== INSTRUCTION ==
Copy the lines below, from the line with "on y-tick-label: 0.8." up to and including the line with "This screenshot has height=760, width=1741.", and replace every "screenshot" with "screen capture", keeping all else the same.

== DATASET EXCERPTS ==
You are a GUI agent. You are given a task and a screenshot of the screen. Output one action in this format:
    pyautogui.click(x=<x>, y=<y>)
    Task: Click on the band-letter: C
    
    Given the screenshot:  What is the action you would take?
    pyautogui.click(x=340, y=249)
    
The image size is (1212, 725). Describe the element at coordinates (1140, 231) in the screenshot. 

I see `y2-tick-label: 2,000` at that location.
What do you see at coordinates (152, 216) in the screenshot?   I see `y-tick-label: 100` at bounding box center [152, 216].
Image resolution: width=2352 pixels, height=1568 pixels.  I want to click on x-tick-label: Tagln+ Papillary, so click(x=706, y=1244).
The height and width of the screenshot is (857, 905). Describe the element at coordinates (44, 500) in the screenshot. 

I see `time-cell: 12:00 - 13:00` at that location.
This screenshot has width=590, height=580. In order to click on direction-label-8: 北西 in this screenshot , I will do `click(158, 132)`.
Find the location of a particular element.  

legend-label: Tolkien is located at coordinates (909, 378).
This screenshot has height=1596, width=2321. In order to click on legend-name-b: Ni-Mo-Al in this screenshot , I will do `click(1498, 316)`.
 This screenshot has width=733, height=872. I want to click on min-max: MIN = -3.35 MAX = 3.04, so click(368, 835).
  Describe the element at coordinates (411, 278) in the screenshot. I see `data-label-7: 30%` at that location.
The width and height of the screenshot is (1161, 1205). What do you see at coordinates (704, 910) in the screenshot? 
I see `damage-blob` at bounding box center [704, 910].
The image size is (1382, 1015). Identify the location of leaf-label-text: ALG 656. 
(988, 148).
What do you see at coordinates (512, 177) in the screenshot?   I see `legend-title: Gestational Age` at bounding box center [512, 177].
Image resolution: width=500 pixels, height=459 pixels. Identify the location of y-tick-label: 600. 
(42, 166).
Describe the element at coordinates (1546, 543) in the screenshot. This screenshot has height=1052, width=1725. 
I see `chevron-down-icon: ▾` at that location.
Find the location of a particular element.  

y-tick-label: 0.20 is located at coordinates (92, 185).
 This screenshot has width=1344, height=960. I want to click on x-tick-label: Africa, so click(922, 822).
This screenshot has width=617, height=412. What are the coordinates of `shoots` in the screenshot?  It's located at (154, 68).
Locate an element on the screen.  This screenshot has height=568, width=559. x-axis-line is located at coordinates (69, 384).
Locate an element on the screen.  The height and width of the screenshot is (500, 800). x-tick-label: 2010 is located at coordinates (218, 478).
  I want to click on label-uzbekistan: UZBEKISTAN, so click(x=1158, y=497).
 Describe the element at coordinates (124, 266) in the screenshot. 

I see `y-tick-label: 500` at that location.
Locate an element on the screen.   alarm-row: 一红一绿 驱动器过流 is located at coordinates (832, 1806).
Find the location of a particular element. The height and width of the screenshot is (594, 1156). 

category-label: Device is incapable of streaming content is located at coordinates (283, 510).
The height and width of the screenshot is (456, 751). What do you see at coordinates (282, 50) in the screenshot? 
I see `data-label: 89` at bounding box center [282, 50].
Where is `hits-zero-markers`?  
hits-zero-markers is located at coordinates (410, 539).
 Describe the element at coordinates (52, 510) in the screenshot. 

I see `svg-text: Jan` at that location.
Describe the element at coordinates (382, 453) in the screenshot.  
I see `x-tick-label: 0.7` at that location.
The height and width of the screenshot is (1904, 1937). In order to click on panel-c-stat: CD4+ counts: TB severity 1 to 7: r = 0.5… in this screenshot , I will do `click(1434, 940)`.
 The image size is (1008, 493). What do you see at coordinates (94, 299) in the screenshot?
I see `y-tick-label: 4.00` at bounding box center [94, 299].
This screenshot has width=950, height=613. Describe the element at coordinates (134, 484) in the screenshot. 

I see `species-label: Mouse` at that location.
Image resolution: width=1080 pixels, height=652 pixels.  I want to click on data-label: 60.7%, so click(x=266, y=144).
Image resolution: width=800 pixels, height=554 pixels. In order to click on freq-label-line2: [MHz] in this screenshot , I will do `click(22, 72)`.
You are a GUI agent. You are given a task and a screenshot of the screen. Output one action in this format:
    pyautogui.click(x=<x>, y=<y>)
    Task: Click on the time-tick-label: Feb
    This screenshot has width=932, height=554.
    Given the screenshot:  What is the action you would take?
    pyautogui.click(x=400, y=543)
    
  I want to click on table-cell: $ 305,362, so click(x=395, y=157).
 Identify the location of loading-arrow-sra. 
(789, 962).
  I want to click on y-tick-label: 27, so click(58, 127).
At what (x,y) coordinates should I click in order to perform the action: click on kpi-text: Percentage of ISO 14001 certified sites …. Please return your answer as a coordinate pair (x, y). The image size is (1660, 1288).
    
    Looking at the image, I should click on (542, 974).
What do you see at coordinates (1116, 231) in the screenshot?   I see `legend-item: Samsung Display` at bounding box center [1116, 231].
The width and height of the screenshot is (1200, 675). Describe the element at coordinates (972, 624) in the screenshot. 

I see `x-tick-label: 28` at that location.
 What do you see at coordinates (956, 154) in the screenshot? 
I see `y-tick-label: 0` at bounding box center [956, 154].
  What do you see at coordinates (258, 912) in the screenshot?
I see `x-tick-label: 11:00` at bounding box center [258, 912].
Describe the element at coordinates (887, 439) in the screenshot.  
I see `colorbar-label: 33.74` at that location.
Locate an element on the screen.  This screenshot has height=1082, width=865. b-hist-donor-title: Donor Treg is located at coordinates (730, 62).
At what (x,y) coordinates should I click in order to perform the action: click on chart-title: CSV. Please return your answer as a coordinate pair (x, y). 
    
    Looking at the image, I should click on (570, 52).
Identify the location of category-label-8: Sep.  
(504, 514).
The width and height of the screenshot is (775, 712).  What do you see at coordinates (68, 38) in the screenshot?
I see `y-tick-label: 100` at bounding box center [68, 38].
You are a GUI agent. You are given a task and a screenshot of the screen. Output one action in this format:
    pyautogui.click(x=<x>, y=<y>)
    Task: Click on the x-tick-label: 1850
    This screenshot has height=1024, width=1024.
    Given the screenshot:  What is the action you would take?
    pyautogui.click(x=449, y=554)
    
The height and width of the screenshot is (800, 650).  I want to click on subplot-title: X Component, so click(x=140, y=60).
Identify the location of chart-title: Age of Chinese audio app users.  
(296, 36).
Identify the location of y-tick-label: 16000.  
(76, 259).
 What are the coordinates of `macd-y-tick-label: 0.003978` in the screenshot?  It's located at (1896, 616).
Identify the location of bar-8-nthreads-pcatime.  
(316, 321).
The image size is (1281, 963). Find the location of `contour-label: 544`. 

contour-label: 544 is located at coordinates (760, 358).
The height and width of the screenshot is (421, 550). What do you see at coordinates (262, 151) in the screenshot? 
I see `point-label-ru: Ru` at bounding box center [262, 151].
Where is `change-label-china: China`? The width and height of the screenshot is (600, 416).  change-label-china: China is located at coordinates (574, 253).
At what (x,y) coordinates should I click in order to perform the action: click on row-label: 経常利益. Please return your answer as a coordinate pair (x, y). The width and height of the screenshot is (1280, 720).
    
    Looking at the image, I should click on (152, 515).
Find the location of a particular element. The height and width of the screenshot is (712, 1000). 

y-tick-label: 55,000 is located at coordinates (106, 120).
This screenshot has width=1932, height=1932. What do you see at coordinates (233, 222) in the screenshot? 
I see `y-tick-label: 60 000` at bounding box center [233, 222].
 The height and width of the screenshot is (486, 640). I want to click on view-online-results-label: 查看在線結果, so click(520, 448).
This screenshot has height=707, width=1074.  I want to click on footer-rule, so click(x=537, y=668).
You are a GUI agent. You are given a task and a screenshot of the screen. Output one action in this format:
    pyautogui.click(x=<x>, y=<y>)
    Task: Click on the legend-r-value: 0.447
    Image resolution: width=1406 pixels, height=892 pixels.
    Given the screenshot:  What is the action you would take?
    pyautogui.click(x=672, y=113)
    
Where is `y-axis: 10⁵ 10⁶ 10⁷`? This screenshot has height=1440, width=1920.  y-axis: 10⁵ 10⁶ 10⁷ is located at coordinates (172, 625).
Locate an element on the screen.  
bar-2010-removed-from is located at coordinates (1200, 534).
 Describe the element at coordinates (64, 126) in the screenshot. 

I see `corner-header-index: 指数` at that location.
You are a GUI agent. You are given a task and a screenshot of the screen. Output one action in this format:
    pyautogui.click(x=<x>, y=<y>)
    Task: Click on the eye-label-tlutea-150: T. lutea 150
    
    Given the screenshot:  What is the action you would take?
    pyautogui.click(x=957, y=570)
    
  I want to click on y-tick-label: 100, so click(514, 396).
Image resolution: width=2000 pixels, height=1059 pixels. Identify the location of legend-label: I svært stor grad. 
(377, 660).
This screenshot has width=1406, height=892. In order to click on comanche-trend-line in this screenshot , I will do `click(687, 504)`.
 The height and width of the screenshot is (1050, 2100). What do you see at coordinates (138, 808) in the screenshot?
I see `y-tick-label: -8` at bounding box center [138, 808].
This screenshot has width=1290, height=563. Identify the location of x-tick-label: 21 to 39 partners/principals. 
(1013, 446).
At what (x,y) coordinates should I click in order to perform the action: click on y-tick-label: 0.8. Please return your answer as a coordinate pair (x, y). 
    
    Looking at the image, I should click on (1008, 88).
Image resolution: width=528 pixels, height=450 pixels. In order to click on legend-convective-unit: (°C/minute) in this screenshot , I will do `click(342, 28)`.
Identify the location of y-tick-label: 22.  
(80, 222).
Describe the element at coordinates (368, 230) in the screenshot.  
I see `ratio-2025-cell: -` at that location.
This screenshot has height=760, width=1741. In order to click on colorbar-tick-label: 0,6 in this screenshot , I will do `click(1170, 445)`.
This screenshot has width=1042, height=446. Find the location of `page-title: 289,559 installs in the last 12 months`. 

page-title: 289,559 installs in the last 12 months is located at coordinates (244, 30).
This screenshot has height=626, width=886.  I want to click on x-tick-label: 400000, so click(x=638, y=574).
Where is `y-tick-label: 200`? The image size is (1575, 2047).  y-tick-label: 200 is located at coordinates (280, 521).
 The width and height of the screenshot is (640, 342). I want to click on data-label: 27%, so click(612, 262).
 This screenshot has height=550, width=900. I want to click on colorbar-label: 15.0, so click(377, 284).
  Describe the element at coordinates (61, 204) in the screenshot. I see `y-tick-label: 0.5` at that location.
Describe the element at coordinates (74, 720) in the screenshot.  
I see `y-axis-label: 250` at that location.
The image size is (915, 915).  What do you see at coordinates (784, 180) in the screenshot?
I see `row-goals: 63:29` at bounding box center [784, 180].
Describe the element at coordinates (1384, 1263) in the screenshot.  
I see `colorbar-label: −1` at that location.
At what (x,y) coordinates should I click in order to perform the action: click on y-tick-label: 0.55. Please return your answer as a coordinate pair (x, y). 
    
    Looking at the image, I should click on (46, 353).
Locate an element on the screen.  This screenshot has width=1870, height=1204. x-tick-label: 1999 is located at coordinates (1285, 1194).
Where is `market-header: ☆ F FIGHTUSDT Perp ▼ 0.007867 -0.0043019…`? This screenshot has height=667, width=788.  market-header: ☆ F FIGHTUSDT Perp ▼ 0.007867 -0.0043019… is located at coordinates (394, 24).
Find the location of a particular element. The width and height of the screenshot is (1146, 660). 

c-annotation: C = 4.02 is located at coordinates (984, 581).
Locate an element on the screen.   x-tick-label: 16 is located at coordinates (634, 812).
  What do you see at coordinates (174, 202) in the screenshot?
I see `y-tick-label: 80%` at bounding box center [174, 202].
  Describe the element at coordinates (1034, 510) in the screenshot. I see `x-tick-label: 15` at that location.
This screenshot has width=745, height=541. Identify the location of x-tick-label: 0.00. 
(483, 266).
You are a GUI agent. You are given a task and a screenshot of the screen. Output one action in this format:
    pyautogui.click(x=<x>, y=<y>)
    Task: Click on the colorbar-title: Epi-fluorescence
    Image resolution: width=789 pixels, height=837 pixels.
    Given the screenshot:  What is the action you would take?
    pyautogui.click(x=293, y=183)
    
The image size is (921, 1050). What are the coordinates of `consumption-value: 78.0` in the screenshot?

== ANSWER SPACE ==
At what (x,y) coordinates should I click in order to perform the action: click on y-tick-label: 0.8. Please return your answer as a coordinate pair (x, y). 
    
    Looking at the image, I should click on (1008, 88).
Image resolution: width=528 pixels, height=450 pixels. In order to click on legend-convective-unit: (°C/minute) in this screen capture , I will do `click(342, 28)`.
Identify the location of y-tick-label: 22.  
(80, 222).
Describe the element at coordinates (368, 230) in the screen capture.  
I see `ratio-2025-cell: -` at that location.
This screen capture has height=760, width=1741. In order to click on colorbar-tick-label: 0,6 in this screen capture , I will do `click(1170, 445)`.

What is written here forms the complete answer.